**実施課題:**
[1] マクダウェル『心と世界』の解説を論じた課題文によると、フレーゲの実在論は数学において何と呼ばれるものですか。
[2] マクダウェル『心と世界』の解説を論じた課題文を、最後の文の後から書き進めてください。

**課題文:**
****************

翻訳されたマクダウェル「心と世界」の解説について(または二つの異なるrealism)

マクダウェルの主著である「心と世界」の日本語訳がやっと出版され、翻訳の出来も良好で喜ばしい限りである。この翻訳には神崎繁による力のこもった解説も付いていてとても参考になるのだが、残念なことに突っ込みどころのあるところが所々見られる。その中で最も目立つ二つのrealism(実在論)の混同について指摘しておきたい。
この二つの実在論の混同はフレーゲやダメットに言及した議論の中に見られる。『言語哲学の基礎を築いたフレーゲを高く評価し、その再構成について余人を寄せつけない仕事をしたダメットが、まさにフレーゲの「実在論」を表面から批判して、「反実在論」の旗幟を鮮明にしたのである』(p.374から引用)とあるが、前者の「実在論」と後者の「反実在論」では同じ実在論(realism)でも意味がまったく違うので、全体として辻褄が合わない話となってしまっている。引用部分の直前までの議論を読めば分かるが、フレーゲ実在論とは数学におけるプラトニズムと呼ばれるものであるが、ダメットの反実在論はそうした実在論とは直接には関係がない。フレーゲ実在論唯名論と対にされた考え方であるが、ダメットの反実在論はむしろ観念論と対にされた実在論に近いのであり、英語では同じrealismであっても基本的に別の考え方である。

****************

**対象位置の項目:**
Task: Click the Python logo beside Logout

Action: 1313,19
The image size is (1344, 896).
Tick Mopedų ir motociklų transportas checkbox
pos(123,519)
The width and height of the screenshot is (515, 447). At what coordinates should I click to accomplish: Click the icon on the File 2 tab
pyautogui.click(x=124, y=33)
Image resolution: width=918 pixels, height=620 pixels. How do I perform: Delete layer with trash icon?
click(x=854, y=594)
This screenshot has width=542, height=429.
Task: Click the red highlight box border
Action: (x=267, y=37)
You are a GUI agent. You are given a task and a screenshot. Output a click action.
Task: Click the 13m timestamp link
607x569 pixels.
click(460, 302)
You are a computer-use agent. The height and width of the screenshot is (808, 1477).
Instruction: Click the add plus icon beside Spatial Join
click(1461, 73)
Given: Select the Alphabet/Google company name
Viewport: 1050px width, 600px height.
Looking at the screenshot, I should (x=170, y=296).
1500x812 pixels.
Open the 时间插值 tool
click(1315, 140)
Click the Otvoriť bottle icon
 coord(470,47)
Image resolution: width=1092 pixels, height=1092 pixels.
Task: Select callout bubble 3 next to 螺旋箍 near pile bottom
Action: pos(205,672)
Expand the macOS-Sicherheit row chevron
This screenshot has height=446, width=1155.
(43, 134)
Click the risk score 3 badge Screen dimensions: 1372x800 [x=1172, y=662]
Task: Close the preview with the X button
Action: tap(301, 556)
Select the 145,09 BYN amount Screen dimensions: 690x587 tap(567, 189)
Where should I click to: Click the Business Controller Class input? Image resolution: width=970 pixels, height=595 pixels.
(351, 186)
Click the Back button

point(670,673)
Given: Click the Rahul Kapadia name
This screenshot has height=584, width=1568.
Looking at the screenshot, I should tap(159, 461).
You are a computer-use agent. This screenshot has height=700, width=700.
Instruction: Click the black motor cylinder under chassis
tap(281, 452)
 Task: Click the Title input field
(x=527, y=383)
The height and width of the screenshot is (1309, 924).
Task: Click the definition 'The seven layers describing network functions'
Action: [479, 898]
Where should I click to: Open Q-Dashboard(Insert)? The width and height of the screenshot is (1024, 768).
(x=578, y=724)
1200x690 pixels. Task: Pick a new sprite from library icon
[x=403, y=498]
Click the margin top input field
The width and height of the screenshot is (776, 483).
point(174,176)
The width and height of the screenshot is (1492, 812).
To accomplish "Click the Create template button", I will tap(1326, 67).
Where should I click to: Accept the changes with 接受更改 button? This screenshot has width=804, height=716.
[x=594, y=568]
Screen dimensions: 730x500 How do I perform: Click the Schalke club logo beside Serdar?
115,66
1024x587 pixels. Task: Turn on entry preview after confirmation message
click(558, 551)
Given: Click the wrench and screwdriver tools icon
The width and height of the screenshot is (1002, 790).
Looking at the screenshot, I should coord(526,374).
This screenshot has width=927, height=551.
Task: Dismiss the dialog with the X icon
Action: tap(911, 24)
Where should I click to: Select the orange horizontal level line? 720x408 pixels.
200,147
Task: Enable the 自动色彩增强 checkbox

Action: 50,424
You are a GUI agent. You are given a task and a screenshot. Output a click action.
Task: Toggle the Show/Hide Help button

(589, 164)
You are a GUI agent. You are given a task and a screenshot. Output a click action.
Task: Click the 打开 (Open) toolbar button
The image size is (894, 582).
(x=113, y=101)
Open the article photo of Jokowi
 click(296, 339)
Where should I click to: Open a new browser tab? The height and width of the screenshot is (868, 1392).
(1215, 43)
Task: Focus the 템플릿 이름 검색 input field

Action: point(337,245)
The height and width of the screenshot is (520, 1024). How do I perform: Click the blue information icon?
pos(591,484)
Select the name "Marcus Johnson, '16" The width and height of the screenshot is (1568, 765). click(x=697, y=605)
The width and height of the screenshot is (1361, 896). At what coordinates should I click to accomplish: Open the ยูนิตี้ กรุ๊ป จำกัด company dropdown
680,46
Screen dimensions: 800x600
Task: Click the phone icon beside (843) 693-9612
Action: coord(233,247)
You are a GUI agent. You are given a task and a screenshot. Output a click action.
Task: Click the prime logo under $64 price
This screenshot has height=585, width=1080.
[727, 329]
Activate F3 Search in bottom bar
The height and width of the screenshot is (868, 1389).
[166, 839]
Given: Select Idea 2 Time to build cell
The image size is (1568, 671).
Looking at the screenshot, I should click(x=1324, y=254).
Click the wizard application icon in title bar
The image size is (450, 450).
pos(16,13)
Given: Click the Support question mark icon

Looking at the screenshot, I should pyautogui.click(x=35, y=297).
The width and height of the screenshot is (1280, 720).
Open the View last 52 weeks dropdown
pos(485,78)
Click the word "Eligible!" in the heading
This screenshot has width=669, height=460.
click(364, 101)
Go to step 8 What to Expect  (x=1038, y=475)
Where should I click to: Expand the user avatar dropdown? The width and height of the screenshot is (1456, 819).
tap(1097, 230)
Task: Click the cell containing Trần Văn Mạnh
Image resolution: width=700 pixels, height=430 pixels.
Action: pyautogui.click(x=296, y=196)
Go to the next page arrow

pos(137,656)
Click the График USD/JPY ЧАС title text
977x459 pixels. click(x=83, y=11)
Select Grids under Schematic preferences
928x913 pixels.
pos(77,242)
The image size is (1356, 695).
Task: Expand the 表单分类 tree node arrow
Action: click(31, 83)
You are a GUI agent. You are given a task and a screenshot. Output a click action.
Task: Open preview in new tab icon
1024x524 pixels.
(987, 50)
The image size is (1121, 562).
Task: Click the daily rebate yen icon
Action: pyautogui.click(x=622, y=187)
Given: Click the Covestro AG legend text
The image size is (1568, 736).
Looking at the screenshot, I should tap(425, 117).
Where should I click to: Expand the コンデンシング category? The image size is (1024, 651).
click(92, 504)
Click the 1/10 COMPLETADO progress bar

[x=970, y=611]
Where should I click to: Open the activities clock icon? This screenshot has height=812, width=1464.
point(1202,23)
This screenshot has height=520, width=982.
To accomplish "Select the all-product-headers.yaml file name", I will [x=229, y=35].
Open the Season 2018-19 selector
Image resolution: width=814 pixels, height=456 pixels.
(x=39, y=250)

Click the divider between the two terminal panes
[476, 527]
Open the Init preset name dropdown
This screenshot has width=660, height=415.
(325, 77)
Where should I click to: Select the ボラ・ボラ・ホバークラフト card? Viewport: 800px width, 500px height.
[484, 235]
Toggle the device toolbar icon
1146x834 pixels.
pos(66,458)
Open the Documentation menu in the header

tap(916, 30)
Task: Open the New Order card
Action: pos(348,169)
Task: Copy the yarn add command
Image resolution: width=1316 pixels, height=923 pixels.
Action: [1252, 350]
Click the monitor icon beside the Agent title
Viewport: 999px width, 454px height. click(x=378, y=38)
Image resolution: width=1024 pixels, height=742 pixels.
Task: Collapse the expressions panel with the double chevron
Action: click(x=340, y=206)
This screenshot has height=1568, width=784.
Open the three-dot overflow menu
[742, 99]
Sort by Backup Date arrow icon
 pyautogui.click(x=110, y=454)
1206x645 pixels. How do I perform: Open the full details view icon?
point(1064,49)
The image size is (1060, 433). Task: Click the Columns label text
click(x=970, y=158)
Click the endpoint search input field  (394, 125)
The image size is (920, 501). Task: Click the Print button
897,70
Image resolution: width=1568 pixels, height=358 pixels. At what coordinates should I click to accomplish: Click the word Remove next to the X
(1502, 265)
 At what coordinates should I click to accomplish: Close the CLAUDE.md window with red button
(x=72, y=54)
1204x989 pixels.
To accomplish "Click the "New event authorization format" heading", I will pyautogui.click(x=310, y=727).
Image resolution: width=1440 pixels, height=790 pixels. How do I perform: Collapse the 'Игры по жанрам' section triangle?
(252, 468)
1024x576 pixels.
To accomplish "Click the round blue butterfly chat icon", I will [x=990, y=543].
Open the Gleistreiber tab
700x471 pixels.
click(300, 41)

****************

**課題の解答:**
[1] プラトニズムと呼ばれるものです。

[2]
そもそもダメットの反実在論とは実在論実念論)と唯名論が対立する普遍問題を根本から否定している、つまり普遍が存在するか?という普遍論争は解決不能なので議論するだけ無駄と言う立場に等しい。実は現代形而上学のおける唯名論にも極端な唯名論と穏健な唯名論とがあって、ダメットの反実在論クワインやグッドマンが採った極端な唯名論に近く、可能世界やトロープのような形而上学的な存在にコミットする穏健な(?)唯名論には批判的な立場となる。ちなみに、唯名論と対立する実在論実念論)にも極端な実念論と穏健な実念論とがあって、極端な実念論プラトニズムとして強く批判されており、現代形而上学では穏健な実念論の方が支持される。反実在論と極端な唯名論との共通点は、世界全体を一般名によって説明できることへの拒否であり、それがクワインによる科学理論と神話の同等視やパトナムのモデル論的論証に表れている。その点では(可能世界唯名論やトロープ唯名論などの)穏健な唯名論は普遍を拒否しながらも世界全体を一般名によって説明できることには比較的に楽観的である。
ダメットの反実在論とは世界と心の依存性に関わる考え方であり、その点では(世界は心に依存しているとする)観念論と対立する実在論(心と世界は独立している)に対応しているのであり、実際にダメットの哲学は観念論だと批判されることさえある*1。ダメットの主張する形而上学的な反実在論がいわゆる観念論とどのくらい区別できるかは私にはよく分からない(よって科学哲学の反実在論とはある程度分けて考えた方がいいかもしれない)が、少なくとも普遍論争における実在論実念論)とは別物であるのは確かである。「心と世界」の神崎繁による解説はこうした二つの実在論が混同されているので話が混乱しているところがある。とはいえ、そこを注意して読めば得られる所もあるので読む価値はある(近年のマクダウェルが非概念性に対して微妙な立場を表明している所など興味深い)ので、興味のある人にはお勧めです。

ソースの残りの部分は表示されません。